▶ Exercise goal:
The entries below are to be duplicated exactly, with nothing left out.

== Given records ==

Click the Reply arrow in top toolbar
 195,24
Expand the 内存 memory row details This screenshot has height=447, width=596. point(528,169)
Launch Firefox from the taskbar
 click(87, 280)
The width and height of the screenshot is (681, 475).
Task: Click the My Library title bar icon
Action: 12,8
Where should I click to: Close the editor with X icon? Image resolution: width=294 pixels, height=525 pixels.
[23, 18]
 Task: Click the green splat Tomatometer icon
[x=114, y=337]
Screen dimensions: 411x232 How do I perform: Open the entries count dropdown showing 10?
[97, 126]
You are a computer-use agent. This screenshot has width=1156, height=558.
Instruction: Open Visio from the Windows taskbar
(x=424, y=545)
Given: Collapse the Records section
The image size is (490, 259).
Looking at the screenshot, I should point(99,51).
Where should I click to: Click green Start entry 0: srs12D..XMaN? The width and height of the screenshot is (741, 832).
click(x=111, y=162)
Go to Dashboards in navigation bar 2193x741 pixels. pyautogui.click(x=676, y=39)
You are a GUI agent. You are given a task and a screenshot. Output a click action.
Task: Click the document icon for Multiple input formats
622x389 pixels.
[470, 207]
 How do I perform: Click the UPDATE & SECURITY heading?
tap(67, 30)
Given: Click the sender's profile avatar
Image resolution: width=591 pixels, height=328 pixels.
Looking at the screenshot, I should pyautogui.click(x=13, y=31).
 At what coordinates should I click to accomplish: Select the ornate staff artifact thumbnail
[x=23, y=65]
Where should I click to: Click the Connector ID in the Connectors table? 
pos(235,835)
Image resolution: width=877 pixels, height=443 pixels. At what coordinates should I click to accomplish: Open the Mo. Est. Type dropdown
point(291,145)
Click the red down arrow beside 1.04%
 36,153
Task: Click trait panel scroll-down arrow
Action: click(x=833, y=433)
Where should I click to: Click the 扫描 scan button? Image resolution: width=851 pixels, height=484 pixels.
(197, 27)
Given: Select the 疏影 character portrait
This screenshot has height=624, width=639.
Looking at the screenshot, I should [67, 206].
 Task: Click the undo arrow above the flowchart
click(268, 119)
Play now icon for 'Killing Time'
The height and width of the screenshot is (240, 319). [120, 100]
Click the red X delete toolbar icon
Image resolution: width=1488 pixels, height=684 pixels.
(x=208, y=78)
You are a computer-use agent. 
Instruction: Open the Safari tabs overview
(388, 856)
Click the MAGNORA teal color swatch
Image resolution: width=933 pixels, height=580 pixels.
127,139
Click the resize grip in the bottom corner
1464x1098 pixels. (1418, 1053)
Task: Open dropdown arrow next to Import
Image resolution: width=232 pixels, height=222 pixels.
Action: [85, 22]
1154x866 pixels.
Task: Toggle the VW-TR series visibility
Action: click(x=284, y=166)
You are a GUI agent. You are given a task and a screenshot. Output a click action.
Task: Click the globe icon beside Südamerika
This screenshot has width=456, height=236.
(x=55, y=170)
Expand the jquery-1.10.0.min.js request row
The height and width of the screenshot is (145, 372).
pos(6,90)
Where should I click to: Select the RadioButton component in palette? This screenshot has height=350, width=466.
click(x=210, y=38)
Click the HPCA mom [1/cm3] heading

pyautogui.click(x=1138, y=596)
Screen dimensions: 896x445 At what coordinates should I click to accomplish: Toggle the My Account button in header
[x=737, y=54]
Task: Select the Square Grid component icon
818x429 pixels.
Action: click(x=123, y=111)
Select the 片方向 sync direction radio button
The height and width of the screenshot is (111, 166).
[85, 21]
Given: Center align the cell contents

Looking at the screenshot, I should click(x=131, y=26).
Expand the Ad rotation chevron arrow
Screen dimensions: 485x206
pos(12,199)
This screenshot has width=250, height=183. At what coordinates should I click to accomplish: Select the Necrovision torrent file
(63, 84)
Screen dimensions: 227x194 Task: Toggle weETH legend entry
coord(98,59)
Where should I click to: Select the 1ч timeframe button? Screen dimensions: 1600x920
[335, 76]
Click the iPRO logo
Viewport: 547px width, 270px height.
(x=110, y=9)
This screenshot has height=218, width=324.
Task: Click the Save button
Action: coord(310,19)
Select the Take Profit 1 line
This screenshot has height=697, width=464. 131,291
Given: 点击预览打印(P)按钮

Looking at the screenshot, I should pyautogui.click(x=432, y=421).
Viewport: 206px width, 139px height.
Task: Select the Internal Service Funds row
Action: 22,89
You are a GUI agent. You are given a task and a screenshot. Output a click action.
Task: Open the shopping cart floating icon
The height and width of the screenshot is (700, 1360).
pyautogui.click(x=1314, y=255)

===

▶ Response to the task:
Click the Reply arrow in top toolbar
 195,24
Expand the 内存 memory row details This screenshot has height=447, width=596. point(528,169)
Launch Firefox from the taskbar
 click(87, 280)
The width and height of the screenshot is (681, 475).
Task: Click the My Library title bar icon
Action: 12,8
Where should I click to: Close the editor with X icon? Image resolution: width=294 pixels, height=525 pixels.
[23, 18]
 Task: Click the green splat Tomatometer icon
[x=114, y=337]
Screen dimensions: 411x232 How do I perform: Open the entries count dropdown showing 10?
[97, 126]
You are a computer-use agent. This screenshot has width=1156, height=558.
Instruction: Open Visio from the Windows taskbar
(x=424, y=545)
Given: Collapse the Records section
The image size is (490, 259).
Looking at the screenshot, I should point(99,51).
Where should I click to: Click green Start entry 0: srs12D..XMaN? The width and height of the screenshot is (741, 832).
click(x=111, y=162)
Go to Dashboards in navigation bar 2193x741 pixels. pyautogui.click(x=676, y=39)
You are a GUI agent. You are given a task and a screenshot. Output a click action.
Task: Click the document icon for Multiple input formats
622x389 pixels.
[470, 207]
 How do I perform: Click the UPDATE & SECURITY heading?
tap(67, 30)
Given: Click the sender's profile avatar
Image resolution: width=591 pixels, height=328 pixels.
Looking at the screenshot, I should pyautogui.click(x=13, y=31).
 At what coordinates should I click to accomplish: Select the ornate staff artifact thumbnail
[x=23, y=65]
Where should I click to: Click the Connector ID in the Connectors table? 
pos(235,835)
Image resolution: width=877 pixels, height=443 pixels. At what coordinates should I click to accomplish: Open the Mo. Est. Type dropdown
point(291,145)
Click the red down arrow beside 1.04%
 36,153
Task: Click trait panel scroll-down arrow
Action: click(x=833, y=433)
Where should I click to: Click the 扫描 scan button? Image resolution: width=851 pixels, height=484 pixels.
(197, 27)
Given: Select the 疏影 character portrait
This screenshot has height=624, width=639.
Looking at the screenshot, I should [67, 206].
 Task: Click the undo arrow above the flowchart
click(268, 119)
Play now icon for 'Killing Time'
The height and width of the screenshot is (240, 319). [120, 100]
Click the red X delete toolbar icon
Image resolution: width=1488 pixels, height=684 pixels.
(x=208, y=78)
You are a computer-use agent. 
Instruction: Open the Safari tabs overview
(388, 856)
Click the MAGNORA teal color swatch
Image resolution: width=933 pixels, height=580 pixels.
127,139
Click the resize grip in the bottom corner
1464x1098 pixels. (1418, 1053)
Task: Open dropdown arrow next to Import
Image resolution: width=232 pixels, height=222 pixels.
Action: [85, 22]
1154x866 pixels.
Task: Toggle the VW-TR series visibility
Action: click(x=284, y=166)
You are a GUI agent. You are given a task and a screenshot. Output a click action.
Task: Click the globe icon beside Südamerika
This screenshot has width=456, height=236.
(x=55, y=170)
Expand the jquery-1.10.0.min.js request row
The height and width of the screenshot is (145, 372).
pos(6,90)
Where should I click to: Select the RadioButton component in palette? This screenshot has height=350, width=466.
click(x=210, y=38)
Click the HPCA mom [1/cm3] heading

pyautogui.click(x=1138, y=596)
Screen dimensions: 896x445 At what coordinates should I click to accomplish: Toggle the My Account button in header
[x=737, y=54]
Task: Select the Square Grid component icon
818x429 pixels.
Action: click(x=123, y=111)
Select the 片方向 sync direction radio button
The height and width of the screenshot is (111, 166).
[85, 21]
Given: Center align the cell contents

Looking at the screenshot, I should click(x=131, y=26).
Expand the Ad rotation chevron arrow
Screen dimensions: 485x206
pos(12,199)
This screenshot has width=250, height=183. At what coordinates should I click to accomplish: Select the Necrovision torrent file
(63, 84)
Screen dimensions: 227x194 Task: Toggle weETH legend entry
coord(98,59)
Where should I click to: Select the 1ч timeframe button? Screen dimensions: 1600x920
[335, 76]
Click the iPRO logo
Viewport: 547px width, 270px height.
(x=110, y=9)
This screenshot has height=218, width=324.
Task: Click the Save button
Action: coord(310,19)
Select the Take Profit 1 line
This screenshot has height=697, width=464. 131,291
Given: 点击预览打印(P)按钮

Looking at the screenshot, I should pyautogui.click(x=432, y=421).
Viewport: 206px width, 139px height.
Task: Select the Internal Service Funds row
Action: 22,89
You are a GUI agent. You are given a task and a screenshot. Output a click action.
Task: Open the shopping cart floating icon
The height and width of the screenshot is (700, 1360).
pyautogui.click(x=1314, y=255)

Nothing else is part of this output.